** start of INFORMATION PROVIDED **

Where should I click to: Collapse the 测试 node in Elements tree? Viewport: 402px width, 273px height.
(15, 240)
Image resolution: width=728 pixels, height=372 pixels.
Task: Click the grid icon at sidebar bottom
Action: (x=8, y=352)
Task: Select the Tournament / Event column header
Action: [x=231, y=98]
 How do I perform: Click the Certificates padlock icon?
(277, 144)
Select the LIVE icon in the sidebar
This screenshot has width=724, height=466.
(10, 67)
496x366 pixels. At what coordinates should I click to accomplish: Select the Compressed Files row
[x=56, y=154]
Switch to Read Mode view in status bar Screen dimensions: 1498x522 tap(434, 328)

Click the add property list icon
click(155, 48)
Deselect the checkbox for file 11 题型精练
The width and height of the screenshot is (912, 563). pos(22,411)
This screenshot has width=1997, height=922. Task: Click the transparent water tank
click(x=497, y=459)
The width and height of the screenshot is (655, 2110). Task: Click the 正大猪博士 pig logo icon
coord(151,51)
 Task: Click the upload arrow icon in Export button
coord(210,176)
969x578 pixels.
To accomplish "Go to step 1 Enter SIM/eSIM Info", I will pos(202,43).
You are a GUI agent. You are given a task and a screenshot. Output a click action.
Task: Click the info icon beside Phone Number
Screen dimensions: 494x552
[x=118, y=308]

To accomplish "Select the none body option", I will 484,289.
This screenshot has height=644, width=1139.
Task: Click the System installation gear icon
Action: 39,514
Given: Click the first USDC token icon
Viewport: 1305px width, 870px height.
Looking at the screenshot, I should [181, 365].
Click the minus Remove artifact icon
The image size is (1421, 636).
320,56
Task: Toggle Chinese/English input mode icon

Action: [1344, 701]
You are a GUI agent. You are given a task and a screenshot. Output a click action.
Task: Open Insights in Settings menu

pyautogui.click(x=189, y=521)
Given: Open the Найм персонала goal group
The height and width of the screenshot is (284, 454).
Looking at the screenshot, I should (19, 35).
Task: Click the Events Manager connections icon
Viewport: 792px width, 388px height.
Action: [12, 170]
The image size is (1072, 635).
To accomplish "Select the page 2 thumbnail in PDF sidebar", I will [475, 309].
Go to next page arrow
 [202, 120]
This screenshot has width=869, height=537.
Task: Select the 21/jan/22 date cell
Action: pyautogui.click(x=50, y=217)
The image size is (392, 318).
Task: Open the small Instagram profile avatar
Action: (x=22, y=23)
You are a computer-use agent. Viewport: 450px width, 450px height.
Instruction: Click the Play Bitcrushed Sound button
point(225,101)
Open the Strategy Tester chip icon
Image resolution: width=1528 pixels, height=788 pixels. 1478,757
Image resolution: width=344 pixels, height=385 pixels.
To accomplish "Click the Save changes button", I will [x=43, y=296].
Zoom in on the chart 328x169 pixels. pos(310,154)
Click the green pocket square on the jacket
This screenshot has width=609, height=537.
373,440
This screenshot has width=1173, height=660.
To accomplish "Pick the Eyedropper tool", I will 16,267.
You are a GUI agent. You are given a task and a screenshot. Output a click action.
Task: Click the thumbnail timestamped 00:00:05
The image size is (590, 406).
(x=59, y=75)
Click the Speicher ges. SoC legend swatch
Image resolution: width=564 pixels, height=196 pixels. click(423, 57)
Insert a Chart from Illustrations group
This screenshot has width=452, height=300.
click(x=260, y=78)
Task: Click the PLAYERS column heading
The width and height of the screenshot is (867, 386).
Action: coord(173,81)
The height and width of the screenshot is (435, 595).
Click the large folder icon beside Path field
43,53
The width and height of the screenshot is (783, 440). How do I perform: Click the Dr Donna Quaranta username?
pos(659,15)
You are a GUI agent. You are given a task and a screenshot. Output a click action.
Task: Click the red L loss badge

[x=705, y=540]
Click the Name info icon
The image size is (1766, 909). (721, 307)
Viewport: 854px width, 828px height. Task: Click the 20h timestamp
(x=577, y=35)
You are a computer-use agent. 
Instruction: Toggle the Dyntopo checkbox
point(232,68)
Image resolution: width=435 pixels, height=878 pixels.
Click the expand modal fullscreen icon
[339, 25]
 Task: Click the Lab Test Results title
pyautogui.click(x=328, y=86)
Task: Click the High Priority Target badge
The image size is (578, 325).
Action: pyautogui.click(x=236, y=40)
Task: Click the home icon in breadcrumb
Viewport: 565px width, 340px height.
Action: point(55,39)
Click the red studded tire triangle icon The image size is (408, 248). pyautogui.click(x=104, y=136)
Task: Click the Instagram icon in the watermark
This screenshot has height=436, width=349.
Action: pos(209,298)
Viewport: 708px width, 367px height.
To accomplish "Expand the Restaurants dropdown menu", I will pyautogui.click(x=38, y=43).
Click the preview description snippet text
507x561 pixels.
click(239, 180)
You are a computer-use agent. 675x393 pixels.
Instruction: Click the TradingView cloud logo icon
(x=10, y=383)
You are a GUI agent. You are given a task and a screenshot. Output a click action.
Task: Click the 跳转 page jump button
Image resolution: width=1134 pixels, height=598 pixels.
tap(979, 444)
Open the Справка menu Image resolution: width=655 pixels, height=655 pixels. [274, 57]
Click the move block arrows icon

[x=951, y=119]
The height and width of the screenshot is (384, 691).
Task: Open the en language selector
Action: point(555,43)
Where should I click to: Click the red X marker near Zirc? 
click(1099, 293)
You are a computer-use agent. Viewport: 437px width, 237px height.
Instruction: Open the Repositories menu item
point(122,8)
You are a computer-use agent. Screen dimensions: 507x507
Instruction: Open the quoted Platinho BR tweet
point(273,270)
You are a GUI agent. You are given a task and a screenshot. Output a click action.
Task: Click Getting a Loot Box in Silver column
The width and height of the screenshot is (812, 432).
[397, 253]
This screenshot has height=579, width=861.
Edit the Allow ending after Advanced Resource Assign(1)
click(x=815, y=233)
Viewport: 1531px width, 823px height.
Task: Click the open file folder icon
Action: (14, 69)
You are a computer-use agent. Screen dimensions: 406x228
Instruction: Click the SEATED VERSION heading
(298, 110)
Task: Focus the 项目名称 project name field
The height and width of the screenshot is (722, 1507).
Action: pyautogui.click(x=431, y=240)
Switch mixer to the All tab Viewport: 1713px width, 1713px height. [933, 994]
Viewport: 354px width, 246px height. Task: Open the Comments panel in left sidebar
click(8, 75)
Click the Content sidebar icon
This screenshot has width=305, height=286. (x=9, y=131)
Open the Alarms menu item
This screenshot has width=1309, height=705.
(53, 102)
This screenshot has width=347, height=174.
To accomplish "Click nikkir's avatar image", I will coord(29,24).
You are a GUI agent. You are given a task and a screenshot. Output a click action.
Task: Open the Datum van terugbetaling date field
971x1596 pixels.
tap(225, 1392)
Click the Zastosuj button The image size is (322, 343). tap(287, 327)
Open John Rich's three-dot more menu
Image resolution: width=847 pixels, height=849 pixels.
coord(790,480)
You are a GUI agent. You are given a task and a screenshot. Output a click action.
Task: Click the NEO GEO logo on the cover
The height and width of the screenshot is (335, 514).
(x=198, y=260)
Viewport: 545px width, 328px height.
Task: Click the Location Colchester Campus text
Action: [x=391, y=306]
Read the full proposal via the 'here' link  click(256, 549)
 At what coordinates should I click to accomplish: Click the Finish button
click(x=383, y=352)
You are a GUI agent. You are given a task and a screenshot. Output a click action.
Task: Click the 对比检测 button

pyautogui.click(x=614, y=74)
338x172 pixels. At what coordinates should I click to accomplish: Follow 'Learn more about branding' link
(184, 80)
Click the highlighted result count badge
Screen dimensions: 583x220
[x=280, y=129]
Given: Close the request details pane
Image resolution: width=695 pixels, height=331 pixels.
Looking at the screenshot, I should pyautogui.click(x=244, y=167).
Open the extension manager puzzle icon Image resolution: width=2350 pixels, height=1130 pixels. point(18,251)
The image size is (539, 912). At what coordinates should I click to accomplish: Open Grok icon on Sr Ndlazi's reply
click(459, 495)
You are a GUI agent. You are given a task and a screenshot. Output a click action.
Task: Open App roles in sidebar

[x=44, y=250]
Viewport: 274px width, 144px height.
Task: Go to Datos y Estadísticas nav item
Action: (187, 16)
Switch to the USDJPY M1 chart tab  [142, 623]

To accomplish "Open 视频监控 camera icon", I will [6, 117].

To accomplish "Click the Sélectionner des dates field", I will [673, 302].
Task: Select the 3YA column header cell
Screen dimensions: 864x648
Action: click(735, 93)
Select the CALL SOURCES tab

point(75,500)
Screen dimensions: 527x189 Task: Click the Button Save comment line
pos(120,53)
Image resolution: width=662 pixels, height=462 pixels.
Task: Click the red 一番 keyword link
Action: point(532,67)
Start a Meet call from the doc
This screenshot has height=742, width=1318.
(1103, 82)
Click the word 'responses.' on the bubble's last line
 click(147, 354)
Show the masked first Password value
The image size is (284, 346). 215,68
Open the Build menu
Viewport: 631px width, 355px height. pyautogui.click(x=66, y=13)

** end of INFORMATION PROVIDED **

REQUIREMENT: Copy the items from the line with "Click the green pocket square on the jacket" to the line with "click(x=260, y=78)", renaming "Eyedropper" to "Color Picker" and leaving everything else unchanged.

EXPECTED OUTPUT:
Click the green pocket square on the jacket
This screenshot has width=609, height=537.
373,440
This screenshot has width=1173, height=660.
To accomplish "Pick the Color Picker tool", I will 16,267.
You are a GUI agent. You are given a task and a screenshot. Output a click action.
Task: Click the thumbnail timestamped 00:00:05
The image size is (590, 406).
(x=59, y=75)
Click the Speicher ges. SoC legend swatch
Image resolution: width=564 pixels, height=196 pixels. click(423, 57)
Insert a Chart from Illustrations group
This screenshot has width=452, height=300.
click(x=260, y=78)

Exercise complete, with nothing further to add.